Tom explains that the active yeast absorbs much of the intense piney flavour from the fresh hops and liberates hidden tropical, citrus, and floral notes in the hops—all key elements of Celebration’s iconic flavour profile. He’s found over the years that delaying dry-hopping by even one day during active fermentation will adjust this flavour balance.

***

Celebration Ale is such a monumental undertaking now that from an outside perspective it’s hard to visualise quite how humble its beginnings were, and Ken Grossman remembers the fledgling endeavour with pride.

“At about 90 cases that first year, it didn't go very far,” he recalls with a warm smile. “I still have fond memories of that first batch. It was intense yet balanced. It really brings me back to a time of going out of our comfort zone a little bit. There wasn't that kind of understanding of the flavours of hops then. Celebration Ale allowed us to introduce beer drinkers to a different dimension with dry hopping and the kind of flavours you can get from that.”

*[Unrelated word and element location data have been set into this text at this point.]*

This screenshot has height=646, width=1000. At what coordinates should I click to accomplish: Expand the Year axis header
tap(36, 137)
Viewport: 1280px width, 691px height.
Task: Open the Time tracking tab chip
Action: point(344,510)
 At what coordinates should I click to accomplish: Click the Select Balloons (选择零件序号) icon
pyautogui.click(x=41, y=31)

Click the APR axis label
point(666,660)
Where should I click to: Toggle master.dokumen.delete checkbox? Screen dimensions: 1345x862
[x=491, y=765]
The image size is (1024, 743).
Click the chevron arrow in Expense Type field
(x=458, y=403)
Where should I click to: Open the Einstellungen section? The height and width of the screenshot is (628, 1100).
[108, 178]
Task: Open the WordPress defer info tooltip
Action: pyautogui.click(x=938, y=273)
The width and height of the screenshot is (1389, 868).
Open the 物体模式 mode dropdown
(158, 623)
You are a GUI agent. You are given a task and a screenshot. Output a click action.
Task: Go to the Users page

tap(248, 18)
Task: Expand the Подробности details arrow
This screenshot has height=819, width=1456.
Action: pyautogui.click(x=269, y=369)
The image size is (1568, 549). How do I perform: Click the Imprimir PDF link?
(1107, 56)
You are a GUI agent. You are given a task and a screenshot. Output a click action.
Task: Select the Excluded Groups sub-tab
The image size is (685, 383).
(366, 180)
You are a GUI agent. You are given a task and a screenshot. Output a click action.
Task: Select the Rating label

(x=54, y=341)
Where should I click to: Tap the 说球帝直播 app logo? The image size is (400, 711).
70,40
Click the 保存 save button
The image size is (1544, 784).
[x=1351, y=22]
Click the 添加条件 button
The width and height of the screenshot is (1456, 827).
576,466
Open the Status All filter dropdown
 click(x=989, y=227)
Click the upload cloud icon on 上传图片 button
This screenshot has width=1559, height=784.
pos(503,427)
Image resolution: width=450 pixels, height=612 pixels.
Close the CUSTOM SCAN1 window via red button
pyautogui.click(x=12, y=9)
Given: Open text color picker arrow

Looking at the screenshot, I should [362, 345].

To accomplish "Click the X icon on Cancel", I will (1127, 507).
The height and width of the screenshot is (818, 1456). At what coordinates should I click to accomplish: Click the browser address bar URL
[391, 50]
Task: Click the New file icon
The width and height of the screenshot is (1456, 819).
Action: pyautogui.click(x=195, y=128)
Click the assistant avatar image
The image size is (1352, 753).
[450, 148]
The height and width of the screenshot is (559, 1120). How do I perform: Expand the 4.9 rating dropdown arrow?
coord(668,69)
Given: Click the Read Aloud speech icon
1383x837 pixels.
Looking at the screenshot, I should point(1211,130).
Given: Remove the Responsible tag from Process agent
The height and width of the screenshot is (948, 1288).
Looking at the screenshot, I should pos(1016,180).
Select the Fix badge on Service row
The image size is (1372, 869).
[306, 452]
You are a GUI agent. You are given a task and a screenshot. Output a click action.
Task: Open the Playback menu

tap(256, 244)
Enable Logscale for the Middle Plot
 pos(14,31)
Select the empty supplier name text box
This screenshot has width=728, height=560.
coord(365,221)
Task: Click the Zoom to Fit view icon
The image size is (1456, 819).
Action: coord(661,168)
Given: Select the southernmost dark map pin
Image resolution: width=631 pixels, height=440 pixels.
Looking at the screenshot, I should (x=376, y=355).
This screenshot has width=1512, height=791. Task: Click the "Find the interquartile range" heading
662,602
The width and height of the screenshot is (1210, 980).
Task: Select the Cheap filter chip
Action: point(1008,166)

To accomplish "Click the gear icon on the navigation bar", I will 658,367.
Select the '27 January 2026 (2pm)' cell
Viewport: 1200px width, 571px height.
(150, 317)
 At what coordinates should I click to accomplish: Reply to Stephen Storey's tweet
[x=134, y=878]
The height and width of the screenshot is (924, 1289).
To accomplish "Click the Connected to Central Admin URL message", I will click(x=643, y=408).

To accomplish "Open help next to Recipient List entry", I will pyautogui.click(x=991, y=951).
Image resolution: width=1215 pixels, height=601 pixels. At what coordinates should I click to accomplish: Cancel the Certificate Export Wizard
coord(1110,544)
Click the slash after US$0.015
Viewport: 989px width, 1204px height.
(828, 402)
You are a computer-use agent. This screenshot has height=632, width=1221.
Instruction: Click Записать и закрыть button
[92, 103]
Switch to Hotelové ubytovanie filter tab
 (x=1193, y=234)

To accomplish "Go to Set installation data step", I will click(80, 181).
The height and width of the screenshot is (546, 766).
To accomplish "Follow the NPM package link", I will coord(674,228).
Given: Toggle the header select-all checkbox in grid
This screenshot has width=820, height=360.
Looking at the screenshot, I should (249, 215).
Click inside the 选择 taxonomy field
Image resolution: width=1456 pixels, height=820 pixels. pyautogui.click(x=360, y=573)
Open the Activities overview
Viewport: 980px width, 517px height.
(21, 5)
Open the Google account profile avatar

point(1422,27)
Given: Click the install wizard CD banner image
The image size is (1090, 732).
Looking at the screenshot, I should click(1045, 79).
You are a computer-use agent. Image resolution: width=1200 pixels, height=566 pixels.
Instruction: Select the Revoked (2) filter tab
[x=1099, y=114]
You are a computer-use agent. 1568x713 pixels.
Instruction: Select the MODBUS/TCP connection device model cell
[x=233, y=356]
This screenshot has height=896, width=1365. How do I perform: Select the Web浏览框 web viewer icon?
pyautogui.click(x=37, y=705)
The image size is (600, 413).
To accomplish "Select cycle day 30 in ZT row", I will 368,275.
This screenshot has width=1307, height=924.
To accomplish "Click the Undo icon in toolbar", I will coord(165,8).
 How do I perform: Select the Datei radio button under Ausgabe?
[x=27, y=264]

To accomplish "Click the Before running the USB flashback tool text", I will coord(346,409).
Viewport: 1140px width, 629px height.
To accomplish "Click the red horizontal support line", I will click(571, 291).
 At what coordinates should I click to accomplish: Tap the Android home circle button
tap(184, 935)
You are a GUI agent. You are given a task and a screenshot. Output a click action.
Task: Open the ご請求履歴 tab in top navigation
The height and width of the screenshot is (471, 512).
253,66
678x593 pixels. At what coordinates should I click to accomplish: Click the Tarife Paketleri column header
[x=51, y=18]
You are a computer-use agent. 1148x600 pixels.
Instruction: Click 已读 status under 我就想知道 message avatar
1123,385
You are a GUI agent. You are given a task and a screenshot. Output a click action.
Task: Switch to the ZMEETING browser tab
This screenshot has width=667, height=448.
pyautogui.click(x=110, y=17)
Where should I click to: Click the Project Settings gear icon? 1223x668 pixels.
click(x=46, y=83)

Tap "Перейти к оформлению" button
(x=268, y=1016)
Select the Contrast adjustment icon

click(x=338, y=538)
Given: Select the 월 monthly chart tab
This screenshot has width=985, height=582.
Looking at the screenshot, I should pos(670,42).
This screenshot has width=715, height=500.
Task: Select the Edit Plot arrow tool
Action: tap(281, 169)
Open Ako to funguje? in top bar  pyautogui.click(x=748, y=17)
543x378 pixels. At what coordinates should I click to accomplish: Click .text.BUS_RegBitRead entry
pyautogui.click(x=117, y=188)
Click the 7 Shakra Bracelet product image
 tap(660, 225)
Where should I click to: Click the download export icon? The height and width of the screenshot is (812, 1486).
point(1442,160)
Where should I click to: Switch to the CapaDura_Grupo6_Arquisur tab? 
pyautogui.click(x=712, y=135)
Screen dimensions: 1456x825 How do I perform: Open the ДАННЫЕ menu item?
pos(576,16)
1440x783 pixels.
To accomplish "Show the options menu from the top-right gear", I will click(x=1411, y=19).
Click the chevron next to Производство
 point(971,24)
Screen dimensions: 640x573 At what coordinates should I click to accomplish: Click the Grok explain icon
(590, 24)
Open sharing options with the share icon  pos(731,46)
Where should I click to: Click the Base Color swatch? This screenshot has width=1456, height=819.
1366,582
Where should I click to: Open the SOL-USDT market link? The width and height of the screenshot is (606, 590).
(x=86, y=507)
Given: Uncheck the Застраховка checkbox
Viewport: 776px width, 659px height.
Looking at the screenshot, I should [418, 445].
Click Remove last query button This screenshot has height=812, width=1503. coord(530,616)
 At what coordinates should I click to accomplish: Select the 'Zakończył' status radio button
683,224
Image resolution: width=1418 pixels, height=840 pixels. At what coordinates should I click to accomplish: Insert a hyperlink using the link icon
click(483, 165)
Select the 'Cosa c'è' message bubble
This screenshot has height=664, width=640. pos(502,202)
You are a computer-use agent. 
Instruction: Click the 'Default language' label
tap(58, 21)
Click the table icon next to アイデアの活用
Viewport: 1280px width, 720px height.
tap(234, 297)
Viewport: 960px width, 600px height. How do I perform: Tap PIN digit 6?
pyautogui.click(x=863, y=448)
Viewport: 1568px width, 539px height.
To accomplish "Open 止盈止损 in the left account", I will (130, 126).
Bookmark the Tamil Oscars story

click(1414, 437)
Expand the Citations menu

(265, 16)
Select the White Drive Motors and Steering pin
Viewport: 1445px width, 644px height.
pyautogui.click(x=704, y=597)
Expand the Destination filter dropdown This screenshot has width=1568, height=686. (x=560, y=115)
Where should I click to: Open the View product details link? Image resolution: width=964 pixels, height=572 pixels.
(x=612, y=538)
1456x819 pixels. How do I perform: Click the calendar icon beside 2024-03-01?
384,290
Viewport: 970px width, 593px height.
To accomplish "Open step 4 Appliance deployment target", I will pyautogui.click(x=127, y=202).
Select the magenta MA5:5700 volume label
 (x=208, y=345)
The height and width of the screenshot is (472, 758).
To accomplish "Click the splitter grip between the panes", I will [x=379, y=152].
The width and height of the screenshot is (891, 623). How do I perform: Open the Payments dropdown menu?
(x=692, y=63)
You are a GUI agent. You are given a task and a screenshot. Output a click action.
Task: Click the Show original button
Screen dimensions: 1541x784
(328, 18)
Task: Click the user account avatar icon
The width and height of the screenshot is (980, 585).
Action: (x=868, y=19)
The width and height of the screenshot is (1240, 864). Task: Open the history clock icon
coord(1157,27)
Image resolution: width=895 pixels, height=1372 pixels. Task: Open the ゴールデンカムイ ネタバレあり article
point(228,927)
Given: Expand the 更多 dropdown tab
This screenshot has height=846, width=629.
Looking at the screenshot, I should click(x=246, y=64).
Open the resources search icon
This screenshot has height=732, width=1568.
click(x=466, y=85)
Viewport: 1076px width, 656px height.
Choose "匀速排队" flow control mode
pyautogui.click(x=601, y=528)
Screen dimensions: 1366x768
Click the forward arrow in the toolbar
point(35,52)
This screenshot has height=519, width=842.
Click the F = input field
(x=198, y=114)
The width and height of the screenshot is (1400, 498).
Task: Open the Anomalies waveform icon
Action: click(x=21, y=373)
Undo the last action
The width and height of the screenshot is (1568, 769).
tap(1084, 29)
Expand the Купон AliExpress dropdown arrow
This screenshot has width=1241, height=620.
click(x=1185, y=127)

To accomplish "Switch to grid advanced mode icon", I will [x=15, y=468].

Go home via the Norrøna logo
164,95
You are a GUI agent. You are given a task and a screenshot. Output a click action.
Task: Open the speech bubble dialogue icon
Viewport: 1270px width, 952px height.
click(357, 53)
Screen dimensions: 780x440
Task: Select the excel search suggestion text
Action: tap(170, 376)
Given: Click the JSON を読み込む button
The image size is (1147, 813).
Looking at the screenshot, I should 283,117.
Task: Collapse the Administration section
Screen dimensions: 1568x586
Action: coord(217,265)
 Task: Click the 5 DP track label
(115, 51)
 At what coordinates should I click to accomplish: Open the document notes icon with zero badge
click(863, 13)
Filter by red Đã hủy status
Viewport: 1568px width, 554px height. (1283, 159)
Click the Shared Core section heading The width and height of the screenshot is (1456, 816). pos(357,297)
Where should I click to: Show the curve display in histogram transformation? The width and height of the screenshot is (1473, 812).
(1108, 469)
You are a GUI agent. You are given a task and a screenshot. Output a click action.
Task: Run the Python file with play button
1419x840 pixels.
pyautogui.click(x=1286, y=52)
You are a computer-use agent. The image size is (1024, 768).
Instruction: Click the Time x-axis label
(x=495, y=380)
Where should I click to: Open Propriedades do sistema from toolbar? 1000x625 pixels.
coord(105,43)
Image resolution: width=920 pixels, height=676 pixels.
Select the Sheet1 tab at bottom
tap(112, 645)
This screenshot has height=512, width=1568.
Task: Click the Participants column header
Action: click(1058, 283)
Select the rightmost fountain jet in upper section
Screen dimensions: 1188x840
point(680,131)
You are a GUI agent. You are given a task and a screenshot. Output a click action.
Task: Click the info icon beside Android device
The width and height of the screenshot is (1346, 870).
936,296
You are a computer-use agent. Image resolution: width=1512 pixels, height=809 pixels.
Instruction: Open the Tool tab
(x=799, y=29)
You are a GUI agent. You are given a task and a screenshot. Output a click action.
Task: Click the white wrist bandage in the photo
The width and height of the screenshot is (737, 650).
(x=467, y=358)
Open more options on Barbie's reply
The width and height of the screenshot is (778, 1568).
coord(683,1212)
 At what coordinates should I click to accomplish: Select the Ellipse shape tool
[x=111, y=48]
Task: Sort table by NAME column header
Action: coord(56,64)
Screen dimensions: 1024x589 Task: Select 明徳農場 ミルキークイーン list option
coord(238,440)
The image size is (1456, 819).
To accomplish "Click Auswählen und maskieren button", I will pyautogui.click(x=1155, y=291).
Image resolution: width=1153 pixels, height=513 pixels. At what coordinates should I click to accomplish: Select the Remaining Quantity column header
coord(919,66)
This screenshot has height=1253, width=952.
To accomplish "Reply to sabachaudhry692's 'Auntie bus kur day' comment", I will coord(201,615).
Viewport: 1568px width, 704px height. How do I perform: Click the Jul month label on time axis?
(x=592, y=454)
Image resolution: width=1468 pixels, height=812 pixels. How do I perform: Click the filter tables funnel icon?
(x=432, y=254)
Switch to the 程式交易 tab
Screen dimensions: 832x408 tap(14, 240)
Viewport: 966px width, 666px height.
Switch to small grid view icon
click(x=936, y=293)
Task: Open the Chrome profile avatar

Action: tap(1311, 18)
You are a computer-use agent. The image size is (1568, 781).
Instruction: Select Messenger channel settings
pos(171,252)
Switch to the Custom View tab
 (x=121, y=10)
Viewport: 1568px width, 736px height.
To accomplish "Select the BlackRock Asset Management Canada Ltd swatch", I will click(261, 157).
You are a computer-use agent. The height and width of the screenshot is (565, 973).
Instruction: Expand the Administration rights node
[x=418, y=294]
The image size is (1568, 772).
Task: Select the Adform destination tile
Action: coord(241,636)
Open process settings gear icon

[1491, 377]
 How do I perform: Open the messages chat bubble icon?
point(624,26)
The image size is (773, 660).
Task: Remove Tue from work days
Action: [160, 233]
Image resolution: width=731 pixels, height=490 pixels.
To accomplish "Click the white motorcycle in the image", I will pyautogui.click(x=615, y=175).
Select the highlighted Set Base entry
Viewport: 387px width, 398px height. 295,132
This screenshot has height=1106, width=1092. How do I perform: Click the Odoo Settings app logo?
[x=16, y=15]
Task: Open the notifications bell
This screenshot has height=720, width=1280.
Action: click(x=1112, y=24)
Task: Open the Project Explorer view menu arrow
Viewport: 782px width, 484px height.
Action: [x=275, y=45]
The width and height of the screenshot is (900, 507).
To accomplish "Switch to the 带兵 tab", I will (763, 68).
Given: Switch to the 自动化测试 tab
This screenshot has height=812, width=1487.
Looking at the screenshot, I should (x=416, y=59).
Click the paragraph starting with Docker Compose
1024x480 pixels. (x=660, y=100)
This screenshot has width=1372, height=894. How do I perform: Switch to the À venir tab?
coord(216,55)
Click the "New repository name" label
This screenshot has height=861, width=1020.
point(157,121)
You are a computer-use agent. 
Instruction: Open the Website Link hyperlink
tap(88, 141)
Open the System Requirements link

Tom Nielsen’s sharpest memories of Celebration come from before the beer is brewed each year. Arriving in the Yakima Valley at the end of every summer has become a pilgrimage for him, a ritual full of sensory impressions and the excitement of the task ahead. 

“The whole thing is like a dreamscape,” he says. “Just rolling into Moxee during early harvest and getting up on one of those hills. The hills in Yakima look like a Shar-Pei—the dog with all the rolls. You look down on Moxee and you see mile after mile after mile in every direction of fully mature hops. You grasp the magnitude of what’s going on around you.” 

Celebration Ale was once a symbol of Sierra Nevada’s trailblazing spirit, but after forty years, the trail has long since been blazed. The beer stands now as a testament to an ongoing commitment to excellence, to the worthiness of pursuing beauty in the face of challenges. 

Sitting on my patio one day last fall during the mess of 2020, with the still-unfolding Covid-19 pandemic and a contentious presidential election causing anxiety and division, it felt like there was little worth celebrating. When a friend dropped off a six-pack of Celebration, I was reminded there are small moments of joy in this life, and sometimes they’re found in a pint glass. Those oranges in the snow beneath the high elevation pines and that bracing bitterness in the autumn sunlight were enough on a hard day to remind me life is a gift, and something worth celebrating, one pint at a time.